SOURCE INFORMATION >>
###
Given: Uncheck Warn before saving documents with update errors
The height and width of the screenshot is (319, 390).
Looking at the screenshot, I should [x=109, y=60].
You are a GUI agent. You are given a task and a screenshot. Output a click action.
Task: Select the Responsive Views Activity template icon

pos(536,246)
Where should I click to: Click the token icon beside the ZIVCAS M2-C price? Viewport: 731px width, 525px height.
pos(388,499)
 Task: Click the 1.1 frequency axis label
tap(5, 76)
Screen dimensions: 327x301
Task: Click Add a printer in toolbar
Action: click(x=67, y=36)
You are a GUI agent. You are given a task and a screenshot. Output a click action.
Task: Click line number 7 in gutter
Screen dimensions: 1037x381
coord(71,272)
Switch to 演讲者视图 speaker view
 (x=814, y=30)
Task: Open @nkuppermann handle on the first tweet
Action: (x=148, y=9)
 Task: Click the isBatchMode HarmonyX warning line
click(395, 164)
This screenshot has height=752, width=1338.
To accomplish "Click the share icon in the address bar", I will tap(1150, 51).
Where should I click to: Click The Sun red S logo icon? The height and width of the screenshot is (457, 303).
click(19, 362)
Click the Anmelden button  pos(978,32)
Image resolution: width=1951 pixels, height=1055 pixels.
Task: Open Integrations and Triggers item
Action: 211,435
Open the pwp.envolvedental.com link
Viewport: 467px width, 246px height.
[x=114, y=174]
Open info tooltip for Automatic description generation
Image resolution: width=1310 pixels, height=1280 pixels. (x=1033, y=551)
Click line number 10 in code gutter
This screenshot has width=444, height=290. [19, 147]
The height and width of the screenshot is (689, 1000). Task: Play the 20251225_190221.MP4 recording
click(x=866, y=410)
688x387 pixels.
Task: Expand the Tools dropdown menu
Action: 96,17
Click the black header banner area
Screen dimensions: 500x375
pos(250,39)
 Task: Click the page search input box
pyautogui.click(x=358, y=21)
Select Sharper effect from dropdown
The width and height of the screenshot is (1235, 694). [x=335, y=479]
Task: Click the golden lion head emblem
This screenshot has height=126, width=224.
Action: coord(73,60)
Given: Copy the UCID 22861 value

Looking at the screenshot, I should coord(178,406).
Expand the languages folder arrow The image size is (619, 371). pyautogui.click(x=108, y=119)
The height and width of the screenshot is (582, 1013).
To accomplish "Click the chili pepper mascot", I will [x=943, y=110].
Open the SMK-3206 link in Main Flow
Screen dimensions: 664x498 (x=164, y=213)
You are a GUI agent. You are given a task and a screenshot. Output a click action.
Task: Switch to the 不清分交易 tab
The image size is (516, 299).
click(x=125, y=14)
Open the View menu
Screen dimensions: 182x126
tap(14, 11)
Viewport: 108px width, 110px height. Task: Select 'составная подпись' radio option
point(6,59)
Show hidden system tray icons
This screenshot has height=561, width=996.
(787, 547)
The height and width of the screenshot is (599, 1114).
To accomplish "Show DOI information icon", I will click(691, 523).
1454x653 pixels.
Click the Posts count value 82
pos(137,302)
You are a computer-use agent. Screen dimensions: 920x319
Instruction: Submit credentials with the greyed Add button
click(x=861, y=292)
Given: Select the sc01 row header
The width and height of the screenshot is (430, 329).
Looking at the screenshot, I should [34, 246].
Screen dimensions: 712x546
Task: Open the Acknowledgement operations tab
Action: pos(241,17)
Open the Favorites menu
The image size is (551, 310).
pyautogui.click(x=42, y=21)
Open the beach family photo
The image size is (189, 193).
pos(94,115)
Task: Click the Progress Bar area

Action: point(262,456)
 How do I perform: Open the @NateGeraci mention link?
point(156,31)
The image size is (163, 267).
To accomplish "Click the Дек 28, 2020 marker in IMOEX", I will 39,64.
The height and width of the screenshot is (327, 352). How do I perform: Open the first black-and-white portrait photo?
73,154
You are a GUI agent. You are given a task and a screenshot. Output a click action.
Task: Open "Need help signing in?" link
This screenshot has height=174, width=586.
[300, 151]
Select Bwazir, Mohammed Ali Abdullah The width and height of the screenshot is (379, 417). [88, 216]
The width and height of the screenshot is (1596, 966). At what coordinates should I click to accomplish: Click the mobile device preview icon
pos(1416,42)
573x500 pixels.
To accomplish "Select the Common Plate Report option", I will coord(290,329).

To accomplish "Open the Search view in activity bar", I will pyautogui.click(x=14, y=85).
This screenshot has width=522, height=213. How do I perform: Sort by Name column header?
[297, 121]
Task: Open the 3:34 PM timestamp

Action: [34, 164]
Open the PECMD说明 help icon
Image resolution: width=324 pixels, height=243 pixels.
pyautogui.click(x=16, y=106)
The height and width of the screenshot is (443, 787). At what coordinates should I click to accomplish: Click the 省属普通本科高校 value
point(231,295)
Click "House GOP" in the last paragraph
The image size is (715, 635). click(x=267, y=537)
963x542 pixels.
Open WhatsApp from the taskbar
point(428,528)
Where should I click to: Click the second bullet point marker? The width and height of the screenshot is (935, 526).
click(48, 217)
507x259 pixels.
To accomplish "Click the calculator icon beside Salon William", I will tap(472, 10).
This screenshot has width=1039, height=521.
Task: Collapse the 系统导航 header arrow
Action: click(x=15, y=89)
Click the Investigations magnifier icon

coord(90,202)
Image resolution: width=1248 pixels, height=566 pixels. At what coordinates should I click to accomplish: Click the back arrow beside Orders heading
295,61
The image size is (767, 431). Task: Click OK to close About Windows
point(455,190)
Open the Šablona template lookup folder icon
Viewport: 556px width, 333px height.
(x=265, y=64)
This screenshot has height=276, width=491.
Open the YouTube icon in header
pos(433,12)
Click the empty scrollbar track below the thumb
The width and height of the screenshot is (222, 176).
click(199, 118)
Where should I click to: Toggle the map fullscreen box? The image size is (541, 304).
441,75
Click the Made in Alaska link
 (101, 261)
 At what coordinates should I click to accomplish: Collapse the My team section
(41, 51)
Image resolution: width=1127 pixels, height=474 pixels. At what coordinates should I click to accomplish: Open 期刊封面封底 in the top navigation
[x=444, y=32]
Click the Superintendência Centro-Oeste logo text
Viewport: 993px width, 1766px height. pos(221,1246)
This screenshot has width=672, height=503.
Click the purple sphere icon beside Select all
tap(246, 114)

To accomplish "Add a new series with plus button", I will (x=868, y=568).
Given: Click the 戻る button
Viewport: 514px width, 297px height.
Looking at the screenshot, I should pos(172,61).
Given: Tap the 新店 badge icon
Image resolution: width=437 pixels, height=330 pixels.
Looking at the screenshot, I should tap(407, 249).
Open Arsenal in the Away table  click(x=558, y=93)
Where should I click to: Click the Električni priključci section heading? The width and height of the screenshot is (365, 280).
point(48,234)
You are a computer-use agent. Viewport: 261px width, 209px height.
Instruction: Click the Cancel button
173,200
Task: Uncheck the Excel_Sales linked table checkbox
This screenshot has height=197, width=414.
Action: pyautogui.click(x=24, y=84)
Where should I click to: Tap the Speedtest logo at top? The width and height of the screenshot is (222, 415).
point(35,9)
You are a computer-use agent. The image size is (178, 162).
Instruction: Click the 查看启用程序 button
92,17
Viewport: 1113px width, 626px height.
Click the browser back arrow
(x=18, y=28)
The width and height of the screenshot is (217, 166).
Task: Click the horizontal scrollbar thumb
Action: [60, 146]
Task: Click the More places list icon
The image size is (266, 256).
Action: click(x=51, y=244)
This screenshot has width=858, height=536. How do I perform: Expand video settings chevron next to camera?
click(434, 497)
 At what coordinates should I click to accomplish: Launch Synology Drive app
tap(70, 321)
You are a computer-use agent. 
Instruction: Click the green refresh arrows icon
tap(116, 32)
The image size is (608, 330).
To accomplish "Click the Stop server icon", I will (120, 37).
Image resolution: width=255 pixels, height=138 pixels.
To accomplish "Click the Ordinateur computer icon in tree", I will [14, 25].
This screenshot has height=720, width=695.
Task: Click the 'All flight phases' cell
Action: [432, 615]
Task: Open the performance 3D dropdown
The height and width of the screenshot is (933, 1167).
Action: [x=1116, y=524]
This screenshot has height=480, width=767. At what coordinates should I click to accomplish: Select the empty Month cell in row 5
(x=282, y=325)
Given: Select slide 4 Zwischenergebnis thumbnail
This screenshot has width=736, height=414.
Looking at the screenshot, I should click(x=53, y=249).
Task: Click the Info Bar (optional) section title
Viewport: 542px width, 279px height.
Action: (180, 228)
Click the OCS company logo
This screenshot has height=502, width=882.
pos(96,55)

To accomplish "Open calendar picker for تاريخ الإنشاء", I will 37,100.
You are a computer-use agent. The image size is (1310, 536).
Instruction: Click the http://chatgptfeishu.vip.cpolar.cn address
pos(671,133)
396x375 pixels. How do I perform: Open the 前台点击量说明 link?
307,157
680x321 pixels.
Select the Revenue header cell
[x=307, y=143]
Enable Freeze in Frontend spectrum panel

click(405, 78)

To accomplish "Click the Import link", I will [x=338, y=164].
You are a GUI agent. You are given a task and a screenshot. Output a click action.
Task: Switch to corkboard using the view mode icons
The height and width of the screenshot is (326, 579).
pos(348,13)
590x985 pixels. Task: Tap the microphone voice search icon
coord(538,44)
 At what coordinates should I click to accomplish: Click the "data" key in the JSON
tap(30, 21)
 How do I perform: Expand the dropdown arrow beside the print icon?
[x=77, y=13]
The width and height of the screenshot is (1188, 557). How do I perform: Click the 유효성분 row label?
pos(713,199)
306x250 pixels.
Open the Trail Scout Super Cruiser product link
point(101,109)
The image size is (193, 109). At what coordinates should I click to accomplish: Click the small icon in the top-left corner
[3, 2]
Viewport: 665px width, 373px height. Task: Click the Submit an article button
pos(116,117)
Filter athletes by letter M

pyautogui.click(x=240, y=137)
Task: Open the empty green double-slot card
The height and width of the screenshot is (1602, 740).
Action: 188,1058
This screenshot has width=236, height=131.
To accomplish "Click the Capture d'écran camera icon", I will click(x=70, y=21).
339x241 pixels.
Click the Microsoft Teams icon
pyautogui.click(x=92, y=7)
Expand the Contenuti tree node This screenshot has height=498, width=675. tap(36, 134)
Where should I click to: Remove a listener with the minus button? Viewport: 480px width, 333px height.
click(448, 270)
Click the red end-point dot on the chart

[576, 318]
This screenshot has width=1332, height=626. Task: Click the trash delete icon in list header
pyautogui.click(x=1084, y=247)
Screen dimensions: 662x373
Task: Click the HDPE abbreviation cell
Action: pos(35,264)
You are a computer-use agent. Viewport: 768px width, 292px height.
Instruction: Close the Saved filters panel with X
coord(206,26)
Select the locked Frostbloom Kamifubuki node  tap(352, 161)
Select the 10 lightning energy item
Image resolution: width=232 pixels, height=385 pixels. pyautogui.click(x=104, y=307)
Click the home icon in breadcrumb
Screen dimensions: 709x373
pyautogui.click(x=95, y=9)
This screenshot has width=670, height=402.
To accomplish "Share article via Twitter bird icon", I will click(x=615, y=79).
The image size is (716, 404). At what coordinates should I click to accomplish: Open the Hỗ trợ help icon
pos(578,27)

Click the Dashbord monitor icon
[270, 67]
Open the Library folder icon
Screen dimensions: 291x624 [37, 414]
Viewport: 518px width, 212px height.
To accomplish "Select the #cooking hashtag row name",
###
WHAT TO WORK ON >> Please copy each line of the material that has the string "node" somewhere in it.

TASK ANSWER >>
Expand the Contenuti tree node This screenshot has height=498, width=675. tap(36, 134)
Select the locked Frostbloom Kamifubuki node  tap(352, 161)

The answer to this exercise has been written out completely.